The flip side of the coin, the yang to the yin of individuality, is the need for consistency and a common approach. If a client engages with a particular law firm, while there will of course be variations between lawyers and work types, the firm will have a particular theme or ethos. If a lawyer is so individual that they regularly act outside these cultural norms, how can the client know what to expect from the firm? And therein lies the challenge for management. Lawyers are notoriously independent thinkers, and getting any sort of conformity to a particular practice or approach can be very difficult. This can be the case, no matter how compelling the reason for implementing a particular practice or following an approach.
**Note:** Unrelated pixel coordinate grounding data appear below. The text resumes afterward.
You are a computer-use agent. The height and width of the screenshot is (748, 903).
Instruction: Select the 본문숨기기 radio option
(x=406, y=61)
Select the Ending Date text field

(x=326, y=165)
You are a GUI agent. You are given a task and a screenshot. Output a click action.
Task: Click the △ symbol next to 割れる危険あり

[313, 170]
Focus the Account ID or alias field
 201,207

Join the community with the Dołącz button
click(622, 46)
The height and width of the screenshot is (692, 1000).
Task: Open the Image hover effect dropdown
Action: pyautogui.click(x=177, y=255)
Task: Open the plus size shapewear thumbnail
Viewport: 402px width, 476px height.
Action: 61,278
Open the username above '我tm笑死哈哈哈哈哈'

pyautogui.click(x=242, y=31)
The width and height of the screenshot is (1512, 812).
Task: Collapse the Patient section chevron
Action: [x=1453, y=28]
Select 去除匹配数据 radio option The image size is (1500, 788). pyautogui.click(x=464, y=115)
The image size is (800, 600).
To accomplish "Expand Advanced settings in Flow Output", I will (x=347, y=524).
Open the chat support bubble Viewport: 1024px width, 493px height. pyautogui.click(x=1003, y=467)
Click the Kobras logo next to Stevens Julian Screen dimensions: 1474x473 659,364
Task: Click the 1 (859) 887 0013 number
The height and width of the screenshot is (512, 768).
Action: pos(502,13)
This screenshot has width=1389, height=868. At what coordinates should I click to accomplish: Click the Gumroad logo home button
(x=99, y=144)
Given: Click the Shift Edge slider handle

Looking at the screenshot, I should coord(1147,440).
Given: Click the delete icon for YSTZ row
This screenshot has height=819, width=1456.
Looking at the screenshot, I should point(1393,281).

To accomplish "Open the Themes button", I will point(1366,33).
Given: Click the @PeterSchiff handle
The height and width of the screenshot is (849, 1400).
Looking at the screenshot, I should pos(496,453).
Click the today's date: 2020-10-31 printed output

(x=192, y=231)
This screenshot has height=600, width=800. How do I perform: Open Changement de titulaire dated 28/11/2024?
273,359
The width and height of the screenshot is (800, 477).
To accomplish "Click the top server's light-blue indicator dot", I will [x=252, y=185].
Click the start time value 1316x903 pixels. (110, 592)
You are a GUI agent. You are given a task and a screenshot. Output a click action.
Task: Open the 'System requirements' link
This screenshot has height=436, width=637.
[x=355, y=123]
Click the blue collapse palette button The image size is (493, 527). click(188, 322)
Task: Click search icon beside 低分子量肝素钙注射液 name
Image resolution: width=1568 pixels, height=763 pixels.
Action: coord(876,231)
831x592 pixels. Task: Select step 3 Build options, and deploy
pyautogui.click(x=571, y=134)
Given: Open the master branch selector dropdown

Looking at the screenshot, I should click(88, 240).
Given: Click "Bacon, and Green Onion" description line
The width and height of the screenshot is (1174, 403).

Consistency and conformity also have benefits; it may be standardisation reduces costs (translate into “higher margins” to make that seem more appealing), it maybe it gives more consistent quality, but if lawyers, and particularly partners, don’t play ball, dark clouds may gather.

Ok, so it maybe change management 101, but for the New Year, have a think about where you and your business (whether lawyers or not) fit on the continuum of individuality to conformity, and think about the pros and cons, it maybe there are some you hadn’t thought of.

Have a great 2010.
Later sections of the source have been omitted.